The notion of care presented here suggests prudence, awareness of emotions and a focus on process. This means on-going responsibility for the things STS generates, as well studying the practices of responsibility by scientists and innovators, and a willingness to be involved (Bijker 2003). However, the theorising about these roles tends to be abstract and general. For some researchers their involvement in a project can shift from explanation to engagement and back again – the roles emerge alongside the research and relationships. Mattering is a process. The different positions researchers can take raises a further question: would it be useful to focus on conceptual tools that deal with the changing roles of STS throughout cases and projects, as well as arguments spanning a whole field or area of inquiry?
Moving on practices
In a discussion following one presentation on RRI, a senior academic said the challenge of RRI was about relocating
responsibility from where it had classically resided, in individuals and in groups, to the process of innovation. Yet, the senior academic said, it was not clear whether the presenter had shifted back to individual entities because the presenter did not like the challenge, or because it was an error. The presenter stalled. It was one of the trickiest questions I heard at the conference, yet I did not note the answer. I mention it because I too had a similar moment. My paper’s focus was on synthetic biology and part of my argument involved conceptualising synthetic biology as having the characteristics of an epistemic object (e.g. Knorr Cetina 2005). In the discussion, I was questioned as to whether synthetic biology could be an epistemic object because I had also demonstrated it to be political. I realised my mistake. In earlier drafts I had referred to a partial object but at some point had switched back to the more restricted word ‘epistemic’. However, as I considered the question and my oversight on the plane home, I came to understand that I needed to develop my own framework. The months since the conference have been stimulating for me on this issue – it will be a chapter in my thesis.

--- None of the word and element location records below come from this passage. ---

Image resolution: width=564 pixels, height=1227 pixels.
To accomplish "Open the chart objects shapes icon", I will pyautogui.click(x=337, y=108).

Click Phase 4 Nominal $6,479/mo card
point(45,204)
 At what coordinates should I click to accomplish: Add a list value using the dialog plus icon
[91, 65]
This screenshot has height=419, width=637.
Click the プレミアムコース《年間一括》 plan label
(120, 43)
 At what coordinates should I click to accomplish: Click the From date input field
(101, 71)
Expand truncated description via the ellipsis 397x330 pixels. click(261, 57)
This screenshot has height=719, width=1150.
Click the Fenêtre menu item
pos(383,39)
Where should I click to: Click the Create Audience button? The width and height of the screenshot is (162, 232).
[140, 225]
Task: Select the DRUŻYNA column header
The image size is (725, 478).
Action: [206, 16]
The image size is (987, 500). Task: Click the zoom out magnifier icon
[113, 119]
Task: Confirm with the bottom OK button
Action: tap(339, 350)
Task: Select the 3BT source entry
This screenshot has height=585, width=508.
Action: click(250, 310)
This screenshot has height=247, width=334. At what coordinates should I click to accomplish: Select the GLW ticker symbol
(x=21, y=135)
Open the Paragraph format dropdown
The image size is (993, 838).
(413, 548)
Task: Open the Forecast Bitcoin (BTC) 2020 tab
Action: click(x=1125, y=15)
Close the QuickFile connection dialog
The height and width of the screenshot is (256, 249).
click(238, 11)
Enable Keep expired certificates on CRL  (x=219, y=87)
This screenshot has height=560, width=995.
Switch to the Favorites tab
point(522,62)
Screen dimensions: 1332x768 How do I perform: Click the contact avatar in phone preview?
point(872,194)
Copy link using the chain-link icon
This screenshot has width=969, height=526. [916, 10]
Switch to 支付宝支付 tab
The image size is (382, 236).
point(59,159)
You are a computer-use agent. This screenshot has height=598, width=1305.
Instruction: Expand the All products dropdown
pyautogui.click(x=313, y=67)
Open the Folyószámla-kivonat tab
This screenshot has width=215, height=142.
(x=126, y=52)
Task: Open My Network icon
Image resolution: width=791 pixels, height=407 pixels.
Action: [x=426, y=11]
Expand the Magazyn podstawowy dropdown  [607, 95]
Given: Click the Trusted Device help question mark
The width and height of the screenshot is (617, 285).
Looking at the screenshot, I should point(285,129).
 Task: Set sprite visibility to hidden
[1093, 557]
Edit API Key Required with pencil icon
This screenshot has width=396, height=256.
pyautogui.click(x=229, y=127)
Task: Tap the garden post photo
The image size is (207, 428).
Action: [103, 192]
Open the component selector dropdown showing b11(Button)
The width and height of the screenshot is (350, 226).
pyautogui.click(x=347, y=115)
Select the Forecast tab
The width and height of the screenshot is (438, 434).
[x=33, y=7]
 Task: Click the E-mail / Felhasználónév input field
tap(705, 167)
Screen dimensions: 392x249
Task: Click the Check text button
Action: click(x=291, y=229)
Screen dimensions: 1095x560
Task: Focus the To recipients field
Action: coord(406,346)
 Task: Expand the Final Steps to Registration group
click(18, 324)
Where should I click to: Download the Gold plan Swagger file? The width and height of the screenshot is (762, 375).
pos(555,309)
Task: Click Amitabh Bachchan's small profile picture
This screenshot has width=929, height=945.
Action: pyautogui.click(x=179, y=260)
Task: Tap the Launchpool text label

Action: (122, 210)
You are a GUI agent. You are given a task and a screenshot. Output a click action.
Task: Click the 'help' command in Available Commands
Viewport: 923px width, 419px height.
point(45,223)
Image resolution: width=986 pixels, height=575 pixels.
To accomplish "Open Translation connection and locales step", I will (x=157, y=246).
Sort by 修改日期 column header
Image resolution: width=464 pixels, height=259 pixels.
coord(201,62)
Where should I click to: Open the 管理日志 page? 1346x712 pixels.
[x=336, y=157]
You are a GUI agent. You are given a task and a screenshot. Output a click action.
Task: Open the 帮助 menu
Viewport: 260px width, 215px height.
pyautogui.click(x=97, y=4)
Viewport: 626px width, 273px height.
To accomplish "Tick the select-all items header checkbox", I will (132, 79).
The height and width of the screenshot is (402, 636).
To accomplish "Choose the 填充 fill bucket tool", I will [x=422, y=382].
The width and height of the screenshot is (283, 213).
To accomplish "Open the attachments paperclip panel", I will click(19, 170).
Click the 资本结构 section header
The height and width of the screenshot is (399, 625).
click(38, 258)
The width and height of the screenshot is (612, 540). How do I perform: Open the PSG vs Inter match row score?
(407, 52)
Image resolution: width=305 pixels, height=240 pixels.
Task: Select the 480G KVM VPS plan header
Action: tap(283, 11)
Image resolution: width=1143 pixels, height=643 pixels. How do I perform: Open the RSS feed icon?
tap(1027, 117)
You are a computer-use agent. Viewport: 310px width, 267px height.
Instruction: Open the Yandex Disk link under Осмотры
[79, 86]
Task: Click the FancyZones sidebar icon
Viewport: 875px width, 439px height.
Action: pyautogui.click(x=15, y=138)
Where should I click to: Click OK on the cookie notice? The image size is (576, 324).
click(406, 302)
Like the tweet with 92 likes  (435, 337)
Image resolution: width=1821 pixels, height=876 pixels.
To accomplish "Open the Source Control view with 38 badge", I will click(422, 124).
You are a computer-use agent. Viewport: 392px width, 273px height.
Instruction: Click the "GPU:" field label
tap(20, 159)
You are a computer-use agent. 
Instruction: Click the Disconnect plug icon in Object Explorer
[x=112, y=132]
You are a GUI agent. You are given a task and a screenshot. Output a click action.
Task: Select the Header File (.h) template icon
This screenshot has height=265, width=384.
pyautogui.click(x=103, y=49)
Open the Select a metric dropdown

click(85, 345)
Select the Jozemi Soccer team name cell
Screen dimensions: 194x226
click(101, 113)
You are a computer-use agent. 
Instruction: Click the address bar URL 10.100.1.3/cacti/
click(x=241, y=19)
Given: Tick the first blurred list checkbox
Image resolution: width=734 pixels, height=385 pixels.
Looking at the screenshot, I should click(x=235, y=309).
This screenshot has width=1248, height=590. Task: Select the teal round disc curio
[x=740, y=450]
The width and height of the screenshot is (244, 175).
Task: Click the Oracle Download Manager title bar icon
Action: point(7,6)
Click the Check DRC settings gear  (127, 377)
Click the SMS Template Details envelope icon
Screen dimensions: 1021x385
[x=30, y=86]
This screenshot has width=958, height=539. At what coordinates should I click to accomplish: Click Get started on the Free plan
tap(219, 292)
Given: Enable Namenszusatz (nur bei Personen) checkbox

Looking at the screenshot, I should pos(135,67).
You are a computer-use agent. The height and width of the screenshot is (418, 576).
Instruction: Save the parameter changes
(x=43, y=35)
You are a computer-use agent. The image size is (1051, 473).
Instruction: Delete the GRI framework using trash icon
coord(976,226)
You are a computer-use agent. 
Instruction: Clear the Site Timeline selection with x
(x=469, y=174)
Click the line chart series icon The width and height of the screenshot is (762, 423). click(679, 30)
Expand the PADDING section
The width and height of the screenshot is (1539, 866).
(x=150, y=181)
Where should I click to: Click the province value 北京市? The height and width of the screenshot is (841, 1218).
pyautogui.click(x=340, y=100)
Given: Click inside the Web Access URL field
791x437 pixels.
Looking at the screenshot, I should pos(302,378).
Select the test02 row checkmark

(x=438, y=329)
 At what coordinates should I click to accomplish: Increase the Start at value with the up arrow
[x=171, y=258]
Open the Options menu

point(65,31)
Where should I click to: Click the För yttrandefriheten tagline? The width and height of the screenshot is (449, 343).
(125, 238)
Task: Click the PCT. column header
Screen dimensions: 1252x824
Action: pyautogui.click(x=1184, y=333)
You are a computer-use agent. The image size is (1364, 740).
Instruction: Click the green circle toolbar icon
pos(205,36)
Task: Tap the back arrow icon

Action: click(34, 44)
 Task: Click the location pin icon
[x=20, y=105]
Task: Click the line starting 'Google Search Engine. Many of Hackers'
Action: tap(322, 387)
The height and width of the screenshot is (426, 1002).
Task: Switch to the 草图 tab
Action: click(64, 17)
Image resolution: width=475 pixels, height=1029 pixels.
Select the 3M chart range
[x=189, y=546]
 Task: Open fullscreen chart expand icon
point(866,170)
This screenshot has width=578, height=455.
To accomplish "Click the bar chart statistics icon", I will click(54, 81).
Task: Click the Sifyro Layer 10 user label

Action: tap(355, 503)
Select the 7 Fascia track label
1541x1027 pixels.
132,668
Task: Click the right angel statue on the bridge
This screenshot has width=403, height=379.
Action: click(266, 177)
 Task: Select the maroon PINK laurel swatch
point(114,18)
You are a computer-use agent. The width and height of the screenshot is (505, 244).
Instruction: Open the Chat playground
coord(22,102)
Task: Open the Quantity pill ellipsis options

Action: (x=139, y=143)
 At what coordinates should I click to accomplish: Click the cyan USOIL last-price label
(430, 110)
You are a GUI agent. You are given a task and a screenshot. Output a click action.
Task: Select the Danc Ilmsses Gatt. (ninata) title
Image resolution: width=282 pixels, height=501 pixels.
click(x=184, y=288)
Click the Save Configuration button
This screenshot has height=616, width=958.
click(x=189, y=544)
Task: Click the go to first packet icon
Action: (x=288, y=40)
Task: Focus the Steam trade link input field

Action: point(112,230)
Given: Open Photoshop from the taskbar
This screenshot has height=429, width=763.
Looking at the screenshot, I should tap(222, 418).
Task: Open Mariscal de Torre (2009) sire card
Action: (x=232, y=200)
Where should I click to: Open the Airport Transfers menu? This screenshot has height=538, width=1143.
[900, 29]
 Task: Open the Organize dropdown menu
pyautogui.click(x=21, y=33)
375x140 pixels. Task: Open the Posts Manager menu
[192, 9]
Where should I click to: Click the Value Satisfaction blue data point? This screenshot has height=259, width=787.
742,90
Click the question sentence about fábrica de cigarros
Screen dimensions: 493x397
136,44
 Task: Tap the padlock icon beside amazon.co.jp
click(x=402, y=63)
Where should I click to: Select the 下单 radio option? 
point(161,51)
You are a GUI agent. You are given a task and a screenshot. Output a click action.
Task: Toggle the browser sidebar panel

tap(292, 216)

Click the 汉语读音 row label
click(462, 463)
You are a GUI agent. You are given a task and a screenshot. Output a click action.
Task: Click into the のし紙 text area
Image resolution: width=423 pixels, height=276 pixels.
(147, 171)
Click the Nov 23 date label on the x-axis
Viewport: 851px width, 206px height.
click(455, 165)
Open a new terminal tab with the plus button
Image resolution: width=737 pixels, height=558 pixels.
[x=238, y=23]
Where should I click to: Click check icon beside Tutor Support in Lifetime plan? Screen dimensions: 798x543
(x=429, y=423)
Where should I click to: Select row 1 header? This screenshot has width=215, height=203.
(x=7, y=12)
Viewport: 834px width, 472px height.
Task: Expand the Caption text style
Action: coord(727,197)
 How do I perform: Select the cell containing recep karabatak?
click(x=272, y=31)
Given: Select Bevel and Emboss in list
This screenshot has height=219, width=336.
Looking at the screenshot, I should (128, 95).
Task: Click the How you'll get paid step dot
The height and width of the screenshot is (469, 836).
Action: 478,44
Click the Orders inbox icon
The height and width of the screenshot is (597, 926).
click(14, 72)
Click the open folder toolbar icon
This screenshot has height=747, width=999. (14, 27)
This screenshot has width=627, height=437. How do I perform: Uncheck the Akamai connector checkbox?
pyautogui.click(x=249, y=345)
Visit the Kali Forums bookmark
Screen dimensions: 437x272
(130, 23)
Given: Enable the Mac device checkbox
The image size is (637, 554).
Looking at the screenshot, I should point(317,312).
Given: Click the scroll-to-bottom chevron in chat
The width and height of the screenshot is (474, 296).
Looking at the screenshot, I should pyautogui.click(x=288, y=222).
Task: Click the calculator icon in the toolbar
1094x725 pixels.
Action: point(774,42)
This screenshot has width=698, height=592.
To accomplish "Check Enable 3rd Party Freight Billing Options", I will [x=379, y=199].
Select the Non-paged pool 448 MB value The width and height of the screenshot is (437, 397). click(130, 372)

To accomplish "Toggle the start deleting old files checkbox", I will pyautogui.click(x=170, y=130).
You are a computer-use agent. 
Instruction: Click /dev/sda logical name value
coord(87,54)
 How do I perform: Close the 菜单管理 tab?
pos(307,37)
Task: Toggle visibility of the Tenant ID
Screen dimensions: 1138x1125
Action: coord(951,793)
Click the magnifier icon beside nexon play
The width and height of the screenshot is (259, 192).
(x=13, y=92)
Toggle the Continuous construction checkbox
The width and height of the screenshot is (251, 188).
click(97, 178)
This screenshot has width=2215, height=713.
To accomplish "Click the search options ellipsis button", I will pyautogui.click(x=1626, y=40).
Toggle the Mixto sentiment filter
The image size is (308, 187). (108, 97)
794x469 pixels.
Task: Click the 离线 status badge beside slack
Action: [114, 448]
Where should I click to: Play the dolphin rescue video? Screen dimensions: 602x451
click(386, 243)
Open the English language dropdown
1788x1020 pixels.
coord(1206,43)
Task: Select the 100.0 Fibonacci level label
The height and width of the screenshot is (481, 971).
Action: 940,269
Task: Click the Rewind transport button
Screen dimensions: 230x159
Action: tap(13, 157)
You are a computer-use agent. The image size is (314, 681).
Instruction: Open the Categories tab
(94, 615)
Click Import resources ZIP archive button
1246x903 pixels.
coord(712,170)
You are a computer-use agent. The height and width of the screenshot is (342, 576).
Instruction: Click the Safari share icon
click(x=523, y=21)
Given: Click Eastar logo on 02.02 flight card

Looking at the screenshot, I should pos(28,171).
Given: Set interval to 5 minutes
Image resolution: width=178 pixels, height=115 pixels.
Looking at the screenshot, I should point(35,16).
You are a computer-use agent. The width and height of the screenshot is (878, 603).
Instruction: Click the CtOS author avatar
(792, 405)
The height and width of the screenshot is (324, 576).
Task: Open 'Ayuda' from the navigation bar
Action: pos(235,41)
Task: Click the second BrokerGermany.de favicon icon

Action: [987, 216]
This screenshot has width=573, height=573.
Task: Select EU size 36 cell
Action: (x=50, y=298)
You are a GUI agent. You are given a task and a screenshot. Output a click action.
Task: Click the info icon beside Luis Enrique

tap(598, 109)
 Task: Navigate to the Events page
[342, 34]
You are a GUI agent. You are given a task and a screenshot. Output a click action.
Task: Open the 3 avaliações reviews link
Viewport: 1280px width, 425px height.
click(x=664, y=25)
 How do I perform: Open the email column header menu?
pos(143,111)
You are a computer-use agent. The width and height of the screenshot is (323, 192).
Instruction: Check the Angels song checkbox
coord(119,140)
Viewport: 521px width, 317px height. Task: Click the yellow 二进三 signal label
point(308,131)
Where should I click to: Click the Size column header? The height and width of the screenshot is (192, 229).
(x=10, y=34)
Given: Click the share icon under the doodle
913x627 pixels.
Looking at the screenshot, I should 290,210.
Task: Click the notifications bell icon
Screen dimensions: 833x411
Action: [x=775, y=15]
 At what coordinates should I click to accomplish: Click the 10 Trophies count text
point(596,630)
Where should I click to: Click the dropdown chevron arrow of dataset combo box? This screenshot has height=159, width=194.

The conference was not only about tidying up reasoning and learning from mistakes. Conversations with other students also brought to my attention that many were approached by more senior academics who were interested in their concepts or empirical data, and who suggested staying in touch or embarking on some kind of collaboration. The coming together of experienced scholars and new scholars, the differences in their academic ideas and social connections, creates possibilities for research relationships in the future.
Lastly, my most memorable paper was Detecting Security Politics in the “non-concerns” track. It was a ‘comedic’ tale, filled with rich detail and humorous insights, of developing a new international border technology which had to meet many different ideas of success. The main point was that the multiple actors in the project broke up a large risk, that of detecting biological, chemical, radiation, nuclear and explosive materials at border crossings, and ‘disaggregated’ it to many smaller technical problems. But, for me, it was the not findings that resonated: it was a style of delivery and a presentation of a necessarily absent project to which one could aspire. Less experienced scholars were moved on, then, by practices that developed the specifics in the formulation of their arguments, their academic contacts and their inspiration.
In this account I used the generative quality of fire objects to create a pattern of interference and a way of thinking about how different practices of the conference are productive. From this view, of objects as a generative pattern of absence and presence, the conference produces theory, directions for research, interdisciplinary interactions and changes the practices of students and early career researchers.